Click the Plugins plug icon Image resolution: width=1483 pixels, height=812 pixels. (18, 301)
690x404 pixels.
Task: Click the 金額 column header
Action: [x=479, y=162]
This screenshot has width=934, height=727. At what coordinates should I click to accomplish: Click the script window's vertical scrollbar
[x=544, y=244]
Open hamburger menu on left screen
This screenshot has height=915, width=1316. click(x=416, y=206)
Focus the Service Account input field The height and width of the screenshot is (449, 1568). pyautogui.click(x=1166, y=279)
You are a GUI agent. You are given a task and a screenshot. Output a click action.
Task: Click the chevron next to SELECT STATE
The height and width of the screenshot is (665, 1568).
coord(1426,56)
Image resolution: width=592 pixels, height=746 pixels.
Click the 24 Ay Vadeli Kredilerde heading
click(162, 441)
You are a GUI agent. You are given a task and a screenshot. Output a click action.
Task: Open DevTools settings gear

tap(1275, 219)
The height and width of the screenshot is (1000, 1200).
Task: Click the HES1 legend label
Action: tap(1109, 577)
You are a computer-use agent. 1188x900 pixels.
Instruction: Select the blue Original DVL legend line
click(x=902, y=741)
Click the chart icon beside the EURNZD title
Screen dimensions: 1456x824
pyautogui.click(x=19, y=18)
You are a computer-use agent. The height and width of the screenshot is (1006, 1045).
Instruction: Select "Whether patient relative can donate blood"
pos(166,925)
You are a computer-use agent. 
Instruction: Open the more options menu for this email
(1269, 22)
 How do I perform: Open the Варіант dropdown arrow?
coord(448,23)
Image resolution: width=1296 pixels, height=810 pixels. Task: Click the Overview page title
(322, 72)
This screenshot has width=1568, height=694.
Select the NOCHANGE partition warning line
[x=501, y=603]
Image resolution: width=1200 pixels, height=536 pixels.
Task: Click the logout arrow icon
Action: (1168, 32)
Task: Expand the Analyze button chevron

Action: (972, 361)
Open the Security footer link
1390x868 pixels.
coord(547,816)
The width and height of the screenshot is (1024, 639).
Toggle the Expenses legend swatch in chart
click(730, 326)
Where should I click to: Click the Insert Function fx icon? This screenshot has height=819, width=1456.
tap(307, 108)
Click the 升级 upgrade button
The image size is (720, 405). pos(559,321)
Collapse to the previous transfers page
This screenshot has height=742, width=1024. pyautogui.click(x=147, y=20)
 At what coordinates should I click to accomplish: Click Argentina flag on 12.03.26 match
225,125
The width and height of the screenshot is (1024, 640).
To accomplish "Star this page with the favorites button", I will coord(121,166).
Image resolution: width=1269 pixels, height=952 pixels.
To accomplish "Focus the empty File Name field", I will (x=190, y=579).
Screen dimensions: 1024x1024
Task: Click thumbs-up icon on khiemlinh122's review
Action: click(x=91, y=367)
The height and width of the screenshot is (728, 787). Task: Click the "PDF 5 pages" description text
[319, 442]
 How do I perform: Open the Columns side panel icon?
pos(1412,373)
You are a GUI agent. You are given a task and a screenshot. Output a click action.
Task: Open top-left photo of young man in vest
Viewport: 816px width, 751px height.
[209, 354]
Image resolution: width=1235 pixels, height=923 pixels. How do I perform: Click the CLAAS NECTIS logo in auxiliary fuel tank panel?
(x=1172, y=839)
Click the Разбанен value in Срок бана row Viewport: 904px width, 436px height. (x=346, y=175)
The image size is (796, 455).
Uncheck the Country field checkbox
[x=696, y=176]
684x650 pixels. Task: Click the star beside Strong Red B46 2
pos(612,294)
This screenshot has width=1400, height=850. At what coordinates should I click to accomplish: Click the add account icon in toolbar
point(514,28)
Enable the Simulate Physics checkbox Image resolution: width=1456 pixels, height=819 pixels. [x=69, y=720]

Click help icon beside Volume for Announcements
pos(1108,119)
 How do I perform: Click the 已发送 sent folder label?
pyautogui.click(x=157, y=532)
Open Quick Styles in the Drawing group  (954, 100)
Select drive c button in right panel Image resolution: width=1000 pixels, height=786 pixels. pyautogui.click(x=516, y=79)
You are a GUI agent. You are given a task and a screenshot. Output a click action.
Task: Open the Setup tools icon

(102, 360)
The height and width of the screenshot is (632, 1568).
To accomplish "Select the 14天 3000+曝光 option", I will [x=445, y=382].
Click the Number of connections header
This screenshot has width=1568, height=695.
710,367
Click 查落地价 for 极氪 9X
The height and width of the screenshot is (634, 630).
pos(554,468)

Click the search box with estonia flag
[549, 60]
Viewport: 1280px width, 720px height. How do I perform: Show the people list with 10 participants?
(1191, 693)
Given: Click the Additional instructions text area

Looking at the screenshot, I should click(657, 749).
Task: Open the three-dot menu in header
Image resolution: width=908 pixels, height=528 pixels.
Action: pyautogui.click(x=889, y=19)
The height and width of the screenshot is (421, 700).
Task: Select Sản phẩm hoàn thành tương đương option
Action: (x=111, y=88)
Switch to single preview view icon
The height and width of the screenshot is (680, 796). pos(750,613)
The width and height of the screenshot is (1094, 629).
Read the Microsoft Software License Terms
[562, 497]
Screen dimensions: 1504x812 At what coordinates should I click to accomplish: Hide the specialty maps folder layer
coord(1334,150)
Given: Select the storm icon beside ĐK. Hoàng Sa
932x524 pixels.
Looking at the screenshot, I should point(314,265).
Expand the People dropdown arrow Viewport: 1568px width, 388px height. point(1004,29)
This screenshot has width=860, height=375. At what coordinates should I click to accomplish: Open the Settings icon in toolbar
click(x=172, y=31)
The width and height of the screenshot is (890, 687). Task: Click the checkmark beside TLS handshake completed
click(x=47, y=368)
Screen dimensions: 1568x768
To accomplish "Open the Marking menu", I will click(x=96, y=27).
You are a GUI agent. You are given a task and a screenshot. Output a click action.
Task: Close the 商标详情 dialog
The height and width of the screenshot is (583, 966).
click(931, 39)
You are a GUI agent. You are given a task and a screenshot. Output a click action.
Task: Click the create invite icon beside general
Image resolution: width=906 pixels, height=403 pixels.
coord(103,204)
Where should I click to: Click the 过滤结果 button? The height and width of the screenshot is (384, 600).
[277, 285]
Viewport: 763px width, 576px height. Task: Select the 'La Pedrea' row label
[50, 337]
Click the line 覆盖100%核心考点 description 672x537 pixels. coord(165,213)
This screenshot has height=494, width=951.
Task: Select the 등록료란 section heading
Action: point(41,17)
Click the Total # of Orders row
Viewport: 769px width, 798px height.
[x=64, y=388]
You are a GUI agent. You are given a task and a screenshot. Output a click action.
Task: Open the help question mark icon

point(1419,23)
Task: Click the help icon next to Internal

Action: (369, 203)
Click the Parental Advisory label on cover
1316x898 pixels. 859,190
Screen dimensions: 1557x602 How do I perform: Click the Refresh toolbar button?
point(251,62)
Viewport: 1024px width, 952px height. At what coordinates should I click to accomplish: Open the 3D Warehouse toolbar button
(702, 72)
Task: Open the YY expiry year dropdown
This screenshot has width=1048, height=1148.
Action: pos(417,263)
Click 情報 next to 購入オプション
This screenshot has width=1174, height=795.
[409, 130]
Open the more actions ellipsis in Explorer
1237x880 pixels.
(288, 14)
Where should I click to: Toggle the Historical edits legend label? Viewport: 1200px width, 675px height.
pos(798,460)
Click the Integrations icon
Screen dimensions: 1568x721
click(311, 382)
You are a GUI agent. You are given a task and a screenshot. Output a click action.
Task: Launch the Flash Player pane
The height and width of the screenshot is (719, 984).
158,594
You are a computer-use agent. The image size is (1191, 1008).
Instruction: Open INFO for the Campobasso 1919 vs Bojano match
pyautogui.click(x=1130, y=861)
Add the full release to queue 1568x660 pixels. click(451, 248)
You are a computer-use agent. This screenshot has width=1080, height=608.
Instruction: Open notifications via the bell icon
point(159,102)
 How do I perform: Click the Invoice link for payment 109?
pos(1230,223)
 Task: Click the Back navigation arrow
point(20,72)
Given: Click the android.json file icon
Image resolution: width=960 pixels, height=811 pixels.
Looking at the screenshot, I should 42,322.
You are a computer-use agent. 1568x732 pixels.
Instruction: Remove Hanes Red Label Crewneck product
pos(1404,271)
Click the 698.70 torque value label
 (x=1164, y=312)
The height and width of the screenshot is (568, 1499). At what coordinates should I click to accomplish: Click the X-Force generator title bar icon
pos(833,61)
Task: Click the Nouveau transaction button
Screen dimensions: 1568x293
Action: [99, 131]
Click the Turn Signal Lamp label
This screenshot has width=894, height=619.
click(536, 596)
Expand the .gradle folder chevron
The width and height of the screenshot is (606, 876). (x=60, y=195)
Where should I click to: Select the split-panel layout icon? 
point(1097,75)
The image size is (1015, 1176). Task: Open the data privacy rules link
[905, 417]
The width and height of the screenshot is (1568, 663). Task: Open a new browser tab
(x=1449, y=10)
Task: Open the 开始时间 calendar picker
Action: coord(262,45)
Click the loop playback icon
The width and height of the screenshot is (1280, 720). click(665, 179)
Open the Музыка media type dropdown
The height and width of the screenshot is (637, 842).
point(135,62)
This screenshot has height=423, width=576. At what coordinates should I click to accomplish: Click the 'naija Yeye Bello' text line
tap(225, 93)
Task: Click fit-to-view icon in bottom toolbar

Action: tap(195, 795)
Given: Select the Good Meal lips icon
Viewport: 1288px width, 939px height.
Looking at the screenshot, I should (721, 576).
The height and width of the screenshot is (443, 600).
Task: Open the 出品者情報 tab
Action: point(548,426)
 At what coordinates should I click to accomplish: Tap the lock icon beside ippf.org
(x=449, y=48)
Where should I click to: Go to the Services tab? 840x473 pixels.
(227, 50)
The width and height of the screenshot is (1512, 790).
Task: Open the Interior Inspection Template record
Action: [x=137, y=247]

→ **DIRECTIVE**
Render the stretch of the data from the line containing "Enable the Simulate" through the line containing "pos(554,468)" as a JSON list of strings, with one string for each line and blank lines left out.

→ **SOLUTION**
[
  "Enable the Simulate Physics checkbox Image resolution: width=1456 pixels, height=819 pixels. [x=69, y=720]",
  "Click help icon beside Volume for Announcements",
  "pos(1108,119)",
  " How do I perform: Click the 已发送 sent folder label?",
  "pyautogui.click(x=157, y=532)",
  "Open Quick Styles in the Drawing group  (954, 100)",
  "Select drive c button in right panel Image resolution: width=1000 pixels, height=786 pixels. pyautogui.click(x=516, y=79)",
  "You are a GUI agent. You are given a task and a screenshot. Output a click action.",
  "Task: Open the Setup tools icon",
  "(102, 360)",
  "The height and width of the screenshot is (632, 1568).",
  "To accomplish \"Select the 14天 3000+曝光 option\", I will [x=445, y=382].",
  "Click the Number of connections header",
  "This screenshot has width=1568, height=695.",
  "710,367",
  "Click 查落地价 for 极氪 9X",
  "The height and width of the screenshot is (634, 630).",
  "pos(554,468)"
]